De Kronieken van Narnia
De Kronieken van Narnia , een serie van zeven kinderboeken van C.S. Lewis: De Leeuw, de heks en de klerenkast (1950), Prins Caspian (1951), De reis van de Dawn Treader (1952), De zilveren stoel (1953), Het paard en zijn jongen (1954), Het neefje van de tovenaar (1955), en Het laatste gevecht (1956). De serie wordt beschouwd als een klassieker van de fantasieliteratuur en heeft veel andere fantasiewerken beïnvloed.
De Kronieken van Narnia: De leeuw, de heks en de kleerkast Een filmposter met de hoofdrolspelers van C.S. Lewis's De Kronieken van Narnia: De leeuw, de heks en de kleerkast (1950; film 2005): (van links) Anna Popplewell als Susan, Skandar Keynes als Edmund en William Moseley als Peter. 2005 Disney Enterprises, Inc.—Phil Bray/Walden Media LLCAP Images/PRNewsFoto/Buena Vista Pictures/AP Images
Lewis droeg het eerste boek op aan zijn peetdochter Lucy Barfield en gaf haar naam aan de fictieve Lucy Pevensie, die - met haar broers en zussen Peter, Susan en Edmund - een personage in de serie is. De meeste Lewis-geleerden zijn het erover eens dat het de voorkeur verdient de boeken in volgorde van publicatie te lezen. Ze werden oorspronkelijk geïllustreerd door Pauline Baynes. Boeken uit de serie zijn ook meermaals bewerkt voor radio-, televisie-, toneel- en filmproducties.
In De Leeuw, de heks en de klerenkast de jonge Lucy gaat door de achterkant van een kledingkast naar Narnia, een denkbeeldig land dat wordt geregeerd door een tirannieke Witte Heks die het, zoals een personage uitlegt, [altijd] winter heeft gemaakt en nooit Kerstmis. Wanneer Lucy met haar drie broers en zussen terugkeert naar Narnia, helpen ze de grote leeuw Aslan (de vorm waarin de Zoon van God gewoonlijk in Narnia verschijnt) de Witte Heks te verslaan en Narnia uit haar macht te bevrijden. De andere zes boeken vertellen over verdere avonturen in Narnia en ontwikkelen Lewis' fantasiewereld, die vol detail en sfeer is, bevolkt met dieren (zoals bevers, muizen en wolven), wezens uit de Germaanse en klassieke mythologie (reuzen, dwergen, centauren, eenhoorns, faunen, dryaden en talloze anderen), verzonnen wezens zoals de eenvoetige Duffelpuds (of Duffers) en de lange, web-footed Marsh-wiggles, en kinderen die vanuit hun dagelijkse wereld op bezoek komen. Leven, door de verbeelding, in de idyllisch , pastorale Narnia maakt deel uit van de aantrekkingskracht van de verhalen voor kinderen en volwassenen.

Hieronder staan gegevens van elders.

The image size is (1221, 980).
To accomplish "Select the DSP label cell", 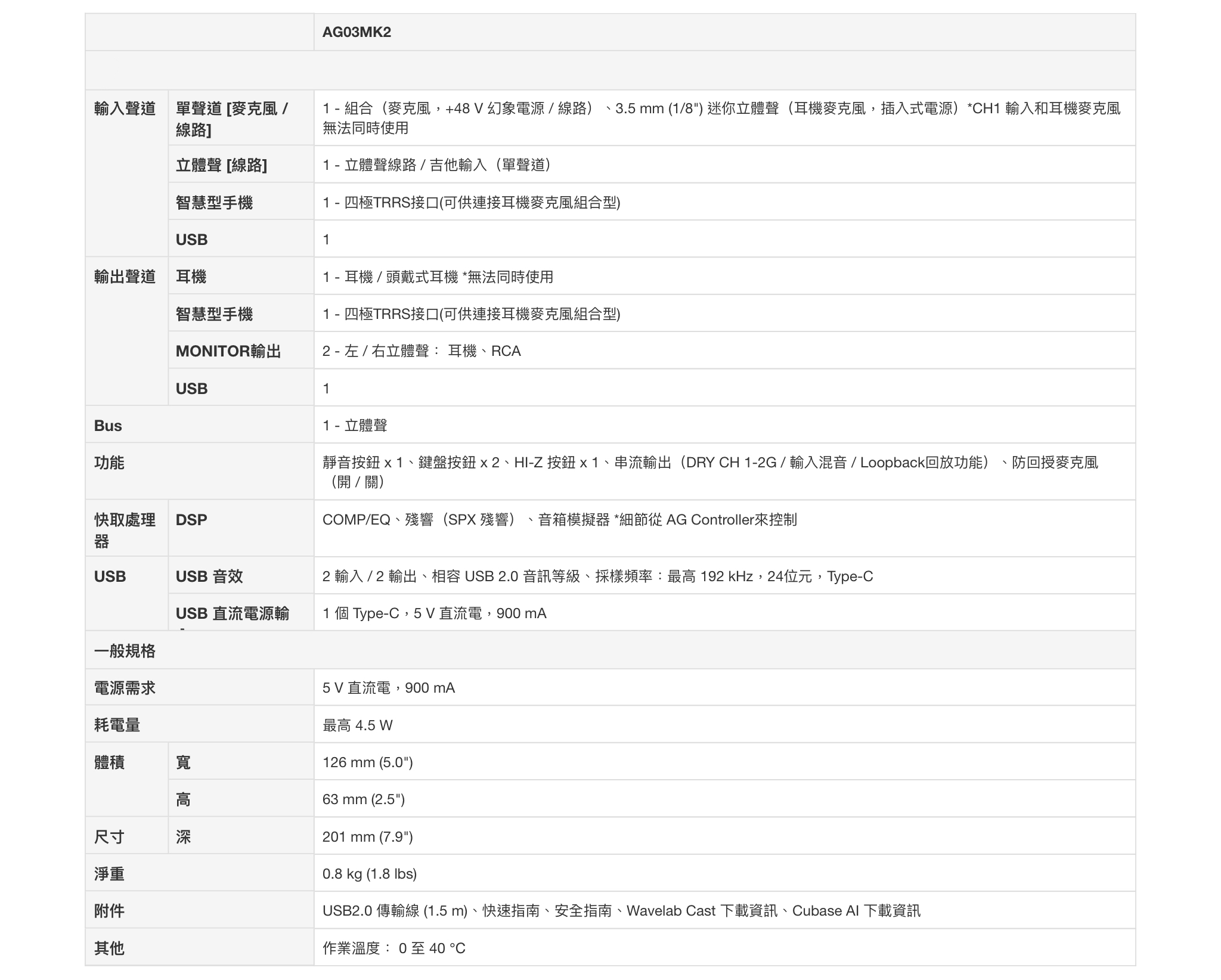I will pyautogui.click(x=191, y=520).
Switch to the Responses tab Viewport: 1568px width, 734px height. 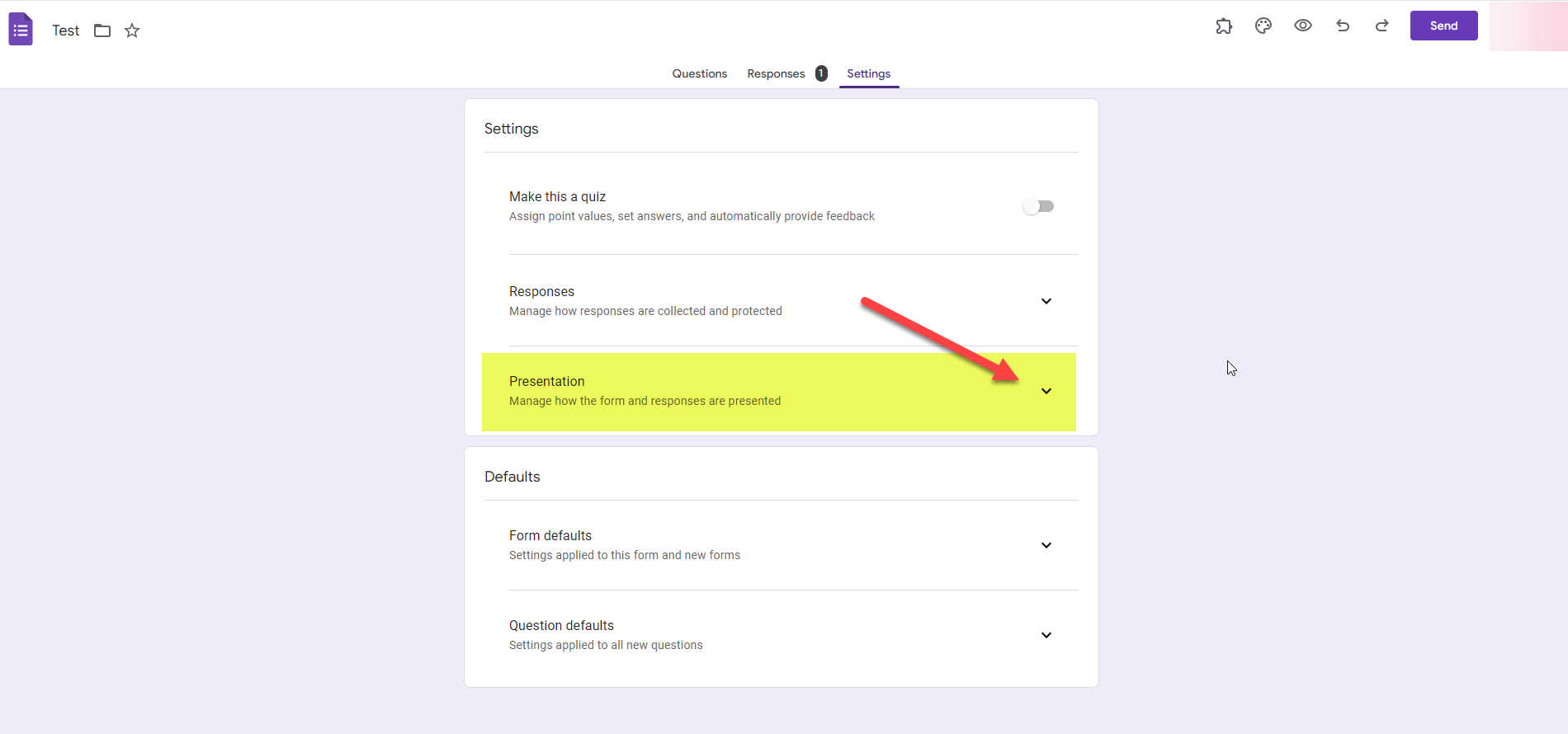coord(776,73)
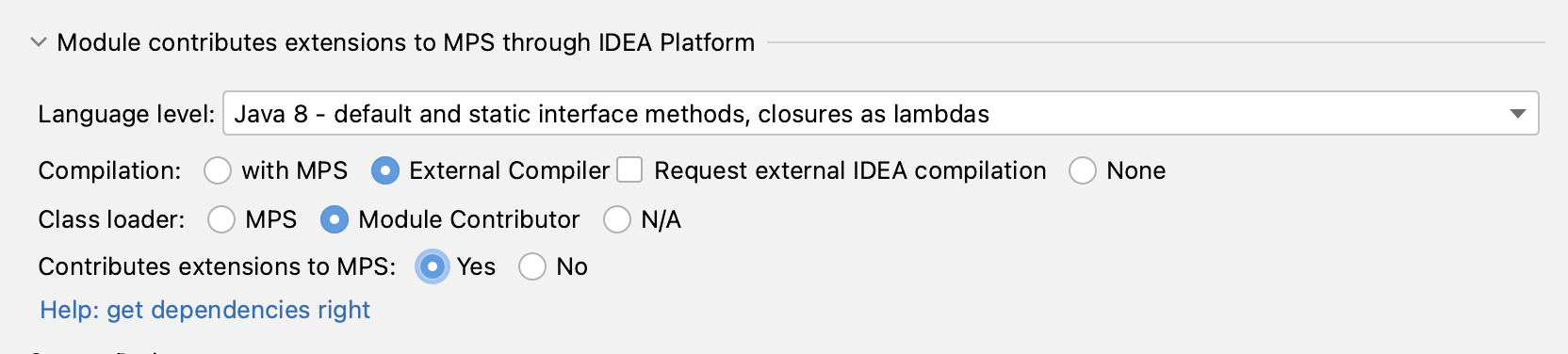Set class loader to N/A
This screenshot has height=354, width=1568.
pyautogui.click(x=617, y=219)
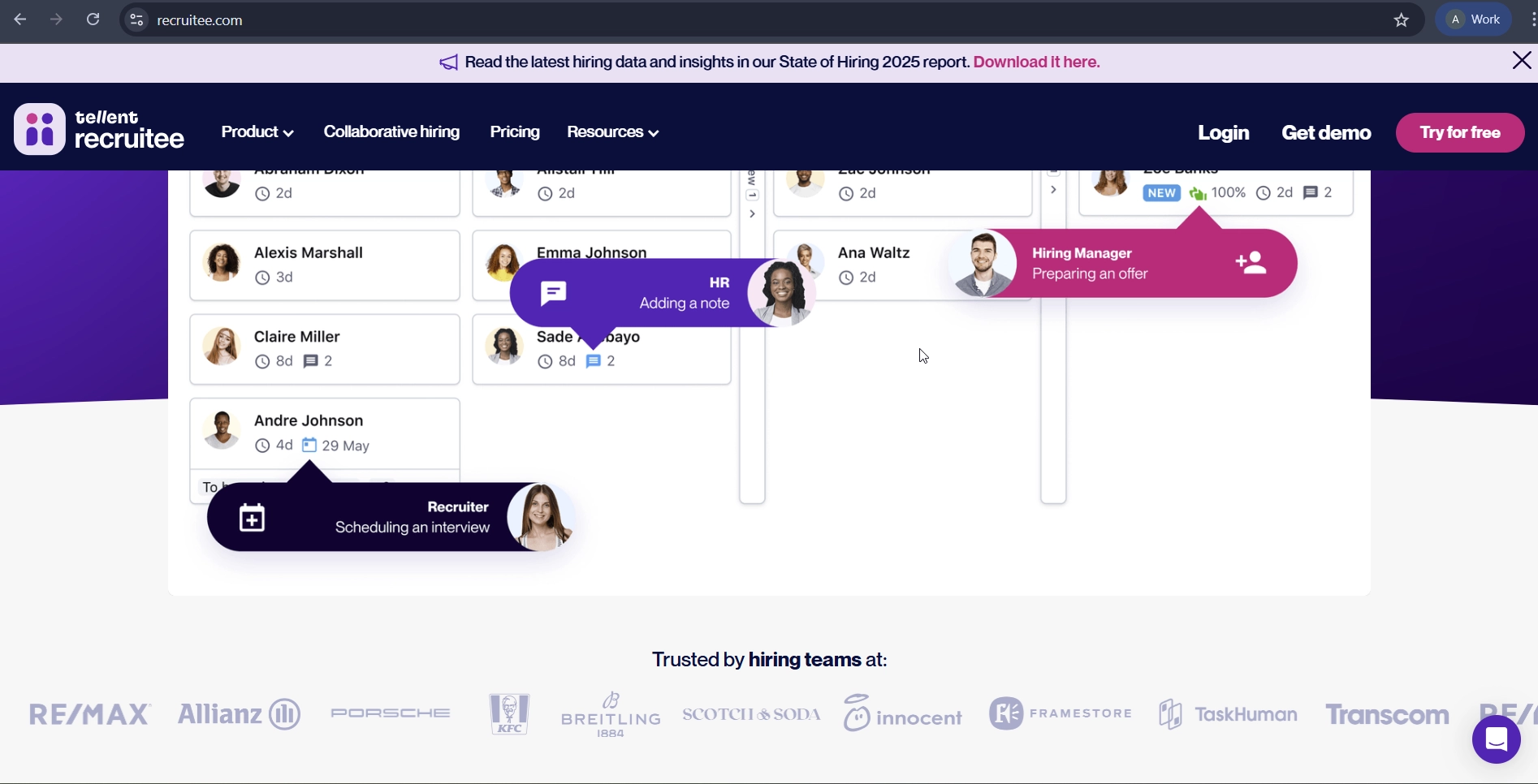Click the calendar icon in the Scheduling an interview bubble

[x=252, y=517]
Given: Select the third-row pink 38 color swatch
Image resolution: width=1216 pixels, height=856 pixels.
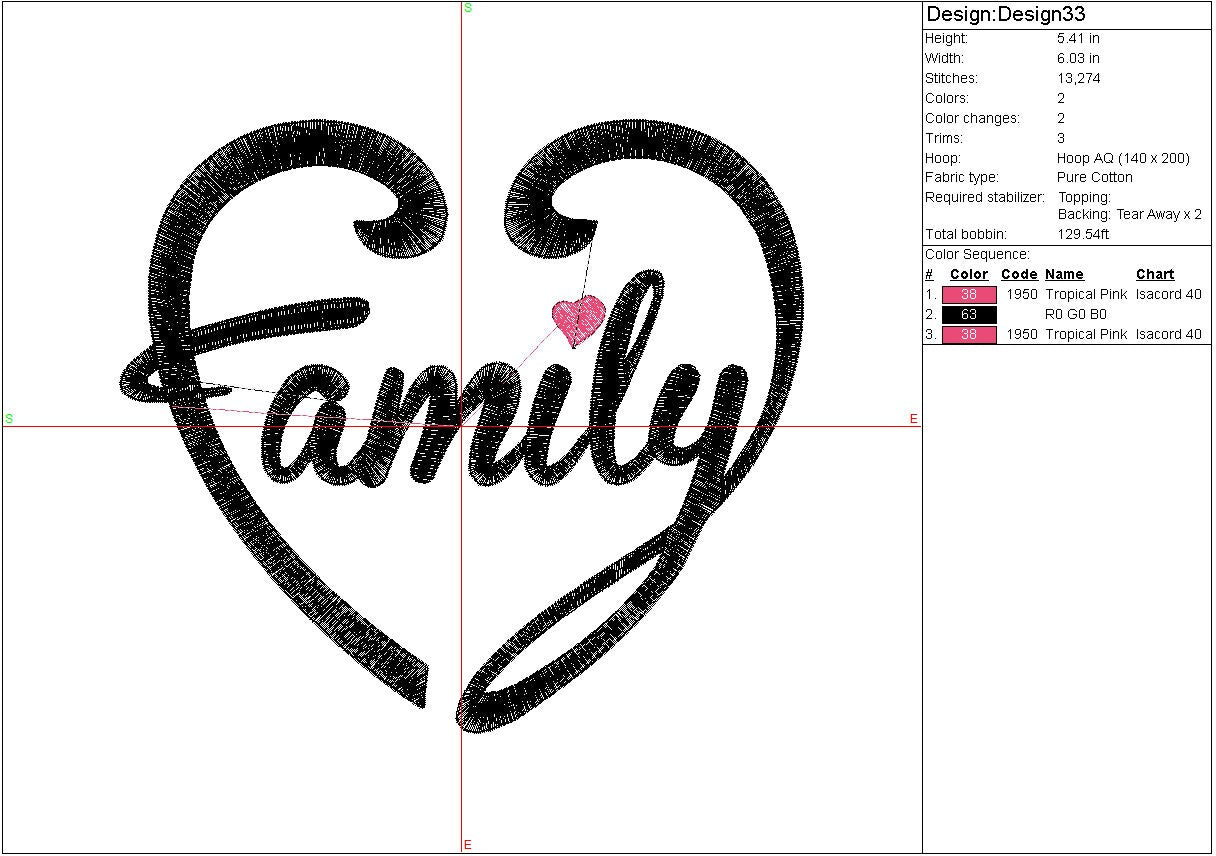Looking at the screenshot, I should [968, 335].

Filmposter voor De Kronieken van Narnia: De leeuw, de heks en de kleerkast (2005). 2005 Disney Enterprises, Inc.—Phil Bray/Walden Media LLCAP Images/PRNewsFoto/Buena Vista Pictures/AP Images
De verhalen spreken ook veel aan vanwege hun mythische kwaliteiten - de manier waarop ze omgaan met het wonderbaarlijke en bovennatuurlijke, waarbij ze basiskwesties van het bestaan onderzoeken, zoals oorsprong, einde, betekenis en doel. En ze spreken, althans sommige lezers, aan vanwege hun connecties met het christendom. Lewis zei vaak in essays en brieven dat hij de verhalen niet als allegorieën bedoelde en ze ook niet als zodanig beschouwde. Hij zag ze liever als veronderstellingen. Zo schreef hij aan een klas van de vijfde klas in Maryland: Let us veronderstellen dat er een land was zoals Narnia en dat de Zoon van God, toen Hij een Mens werd in onze wereld, daar een Leeuw werd, en stel je dan voor wat er zou gebeuren. Sommige afleveringen in de Chronicles doen denken aan bijbelse verhalen en beelden, zoals het sterven van Aslan in de plaats van Edmund in de Leeuw, de heks en de klerenkast , de oprichting van Narnia in Het neefje van de tovenaar , en de scènes in de hemel van het nieuwe Narnia innia Het laatste gevecht . Maar Lewis probeerde niet alleen Bijbelverhalen in een andere setting te vertellen. In plaats daarvan vertelde hij nieuwe verhalen van het bijbelse type - een nieuw scheppingsverhaal, een nieuw offerverhaal. Hij schreef verhalen waarvan hij van plan was op zichzelf te staan, als interessante, avontuurlijke verhalen die een echo zouden zijn van andere verhalen, klassiek en christelijk, en de fantasierijke ervaringen van zijn lezers zouden verrijken.